-- Data follows --

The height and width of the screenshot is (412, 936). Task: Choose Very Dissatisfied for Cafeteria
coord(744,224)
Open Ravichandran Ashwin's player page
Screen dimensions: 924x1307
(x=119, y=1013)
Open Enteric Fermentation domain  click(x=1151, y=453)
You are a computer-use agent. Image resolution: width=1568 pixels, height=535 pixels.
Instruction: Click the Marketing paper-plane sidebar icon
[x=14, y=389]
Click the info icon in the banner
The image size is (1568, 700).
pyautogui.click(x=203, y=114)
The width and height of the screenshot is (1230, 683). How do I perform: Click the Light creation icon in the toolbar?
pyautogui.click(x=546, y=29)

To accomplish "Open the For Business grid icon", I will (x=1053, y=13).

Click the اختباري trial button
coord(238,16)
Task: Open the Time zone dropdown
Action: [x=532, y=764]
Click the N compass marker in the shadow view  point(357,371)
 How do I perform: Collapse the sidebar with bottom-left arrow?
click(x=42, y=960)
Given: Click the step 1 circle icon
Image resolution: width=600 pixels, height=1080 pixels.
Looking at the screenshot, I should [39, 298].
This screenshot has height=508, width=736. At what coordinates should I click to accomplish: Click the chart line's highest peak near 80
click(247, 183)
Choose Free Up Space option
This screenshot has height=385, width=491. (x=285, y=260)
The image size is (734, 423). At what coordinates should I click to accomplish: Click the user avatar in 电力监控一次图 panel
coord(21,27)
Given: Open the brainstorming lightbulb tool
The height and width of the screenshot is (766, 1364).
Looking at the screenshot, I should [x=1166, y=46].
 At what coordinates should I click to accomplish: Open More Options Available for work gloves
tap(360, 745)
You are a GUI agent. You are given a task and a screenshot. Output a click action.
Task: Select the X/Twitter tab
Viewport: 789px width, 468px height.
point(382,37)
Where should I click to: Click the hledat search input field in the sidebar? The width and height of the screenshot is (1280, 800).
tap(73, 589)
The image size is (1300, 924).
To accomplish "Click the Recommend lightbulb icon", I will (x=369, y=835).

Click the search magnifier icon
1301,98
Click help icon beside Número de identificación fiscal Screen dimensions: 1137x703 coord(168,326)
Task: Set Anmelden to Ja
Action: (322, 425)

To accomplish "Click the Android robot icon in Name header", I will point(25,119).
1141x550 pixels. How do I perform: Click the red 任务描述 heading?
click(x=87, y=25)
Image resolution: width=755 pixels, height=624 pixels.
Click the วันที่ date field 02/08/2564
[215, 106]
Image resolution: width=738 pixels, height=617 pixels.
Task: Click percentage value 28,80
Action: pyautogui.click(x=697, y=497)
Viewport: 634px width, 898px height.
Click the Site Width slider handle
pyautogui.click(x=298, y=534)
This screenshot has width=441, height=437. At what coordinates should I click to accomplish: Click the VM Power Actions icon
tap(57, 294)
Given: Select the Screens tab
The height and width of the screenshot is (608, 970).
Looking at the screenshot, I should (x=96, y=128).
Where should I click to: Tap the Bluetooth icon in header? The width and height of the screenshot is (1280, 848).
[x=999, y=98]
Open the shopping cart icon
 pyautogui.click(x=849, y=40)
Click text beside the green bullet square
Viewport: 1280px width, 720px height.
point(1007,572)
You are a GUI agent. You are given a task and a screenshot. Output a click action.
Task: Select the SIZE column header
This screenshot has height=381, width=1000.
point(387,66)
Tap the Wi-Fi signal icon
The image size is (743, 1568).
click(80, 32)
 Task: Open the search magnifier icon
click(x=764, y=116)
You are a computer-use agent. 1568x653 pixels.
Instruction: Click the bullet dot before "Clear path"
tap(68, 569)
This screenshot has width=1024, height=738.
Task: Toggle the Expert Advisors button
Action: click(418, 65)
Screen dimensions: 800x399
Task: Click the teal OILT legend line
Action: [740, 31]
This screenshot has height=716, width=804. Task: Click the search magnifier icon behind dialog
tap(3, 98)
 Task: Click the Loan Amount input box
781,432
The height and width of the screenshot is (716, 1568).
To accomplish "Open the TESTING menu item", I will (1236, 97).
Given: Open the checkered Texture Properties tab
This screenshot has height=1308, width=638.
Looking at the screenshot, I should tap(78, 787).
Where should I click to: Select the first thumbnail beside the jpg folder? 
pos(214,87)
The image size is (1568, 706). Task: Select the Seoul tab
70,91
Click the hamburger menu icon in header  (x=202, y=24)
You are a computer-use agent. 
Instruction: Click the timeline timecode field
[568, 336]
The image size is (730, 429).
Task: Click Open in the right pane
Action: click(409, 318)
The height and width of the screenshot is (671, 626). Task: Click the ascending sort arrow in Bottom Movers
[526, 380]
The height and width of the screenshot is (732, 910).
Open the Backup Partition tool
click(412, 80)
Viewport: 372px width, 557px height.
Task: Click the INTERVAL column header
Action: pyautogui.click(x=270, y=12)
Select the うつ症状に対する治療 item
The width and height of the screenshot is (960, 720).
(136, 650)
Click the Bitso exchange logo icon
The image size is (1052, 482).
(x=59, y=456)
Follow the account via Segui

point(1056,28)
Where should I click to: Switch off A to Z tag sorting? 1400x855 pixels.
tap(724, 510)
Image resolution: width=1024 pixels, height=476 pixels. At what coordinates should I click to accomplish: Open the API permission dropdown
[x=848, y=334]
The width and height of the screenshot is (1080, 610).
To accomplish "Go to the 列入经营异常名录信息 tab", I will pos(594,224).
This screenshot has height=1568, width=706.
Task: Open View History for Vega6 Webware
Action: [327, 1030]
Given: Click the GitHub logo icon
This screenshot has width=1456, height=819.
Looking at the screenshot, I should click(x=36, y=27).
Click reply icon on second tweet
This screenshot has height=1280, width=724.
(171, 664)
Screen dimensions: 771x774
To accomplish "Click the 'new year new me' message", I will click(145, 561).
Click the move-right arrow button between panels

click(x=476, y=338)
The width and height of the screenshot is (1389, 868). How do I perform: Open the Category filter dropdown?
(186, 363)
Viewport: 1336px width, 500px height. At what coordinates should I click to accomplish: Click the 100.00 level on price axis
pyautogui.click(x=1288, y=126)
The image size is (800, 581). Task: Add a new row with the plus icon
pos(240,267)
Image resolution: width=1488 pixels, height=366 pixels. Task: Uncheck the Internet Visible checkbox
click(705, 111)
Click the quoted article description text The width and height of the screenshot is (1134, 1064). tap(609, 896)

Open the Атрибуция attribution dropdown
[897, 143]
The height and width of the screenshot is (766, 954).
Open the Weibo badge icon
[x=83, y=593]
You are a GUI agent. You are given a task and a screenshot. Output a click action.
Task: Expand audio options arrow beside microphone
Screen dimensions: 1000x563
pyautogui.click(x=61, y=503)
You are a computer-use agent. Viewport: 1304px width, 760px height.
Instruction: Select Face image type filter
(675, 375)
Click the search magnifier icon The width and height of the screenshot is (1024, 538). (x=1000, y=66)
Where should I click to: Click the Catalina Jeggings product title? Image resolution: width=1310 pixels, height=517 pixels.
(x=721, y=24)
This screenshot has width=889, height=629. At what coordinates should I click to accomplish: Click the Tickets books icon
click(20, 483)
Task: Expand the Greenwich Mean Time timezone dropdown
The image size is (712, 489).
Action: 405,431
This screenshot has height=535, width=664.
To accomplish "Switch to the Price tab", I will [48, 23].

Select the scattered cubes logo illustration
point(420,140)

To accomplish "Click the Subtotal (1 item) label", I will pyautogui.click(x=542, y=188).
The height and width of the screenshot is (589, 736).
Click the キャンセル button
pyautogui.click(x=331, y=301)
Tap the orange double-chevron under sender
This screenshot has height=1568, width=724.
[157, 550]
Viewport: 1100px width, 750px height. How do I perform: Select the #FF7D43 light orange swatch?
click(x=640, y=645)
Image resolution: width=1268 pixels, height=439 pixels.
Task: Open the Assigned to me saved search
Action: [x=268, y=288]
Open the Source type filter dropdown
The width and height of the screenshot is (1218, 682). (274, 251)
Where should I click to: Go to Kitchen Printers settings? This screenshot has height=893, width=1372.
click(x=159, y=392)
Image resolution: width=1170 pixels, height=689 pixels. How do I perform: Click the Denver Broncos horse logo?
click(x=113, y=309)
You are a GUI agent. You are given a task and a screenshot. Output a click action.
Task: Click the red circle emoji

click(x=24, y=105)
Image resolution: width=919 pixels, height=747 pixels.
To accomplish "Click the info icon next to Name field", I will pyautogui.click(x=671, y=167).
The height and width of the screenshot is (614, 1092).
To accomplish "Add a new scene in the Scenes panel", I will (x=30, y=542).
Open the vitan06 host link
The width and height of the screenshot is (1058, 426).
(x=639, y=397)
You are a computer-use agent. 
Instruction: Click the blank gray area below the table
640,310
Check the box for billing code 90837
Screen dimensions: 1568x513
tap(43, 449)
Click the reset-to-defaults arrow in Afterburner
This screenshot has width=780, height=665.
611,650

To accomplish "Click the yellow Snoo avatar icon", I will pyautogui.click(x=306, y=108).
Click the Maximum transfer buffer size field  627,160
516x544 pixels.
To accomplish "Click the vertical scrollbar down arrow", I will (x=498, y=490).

-- Data concluded --

■ About this task ■
Out of the entries above, write out only the lines between the line holding "Open the shopping cart icon" and the line holding "You are a computer-use agent. 1568x653", inclusive, each exactly as given.

■ Your response ■
Open the shopping cart icon
 pyautogui.click(x=849, y=40)
Click text beside the green bullet square
Viewport: 1280px width, 720px height.
point(1007,572)
You are a GUI agent. You are given a task and a screenshot. Output a click action.
Task: Select the SIZE column header
This screenshot has height=381, width=1000.
point(387,66)
Tap the Wi-Fi signal icon
The image size is (743, 1568).
click(80, 32)
 Task: Open the search magnifier icon
click(x=764, y=116)
You are a computer-use agent. 1568x653 pixels.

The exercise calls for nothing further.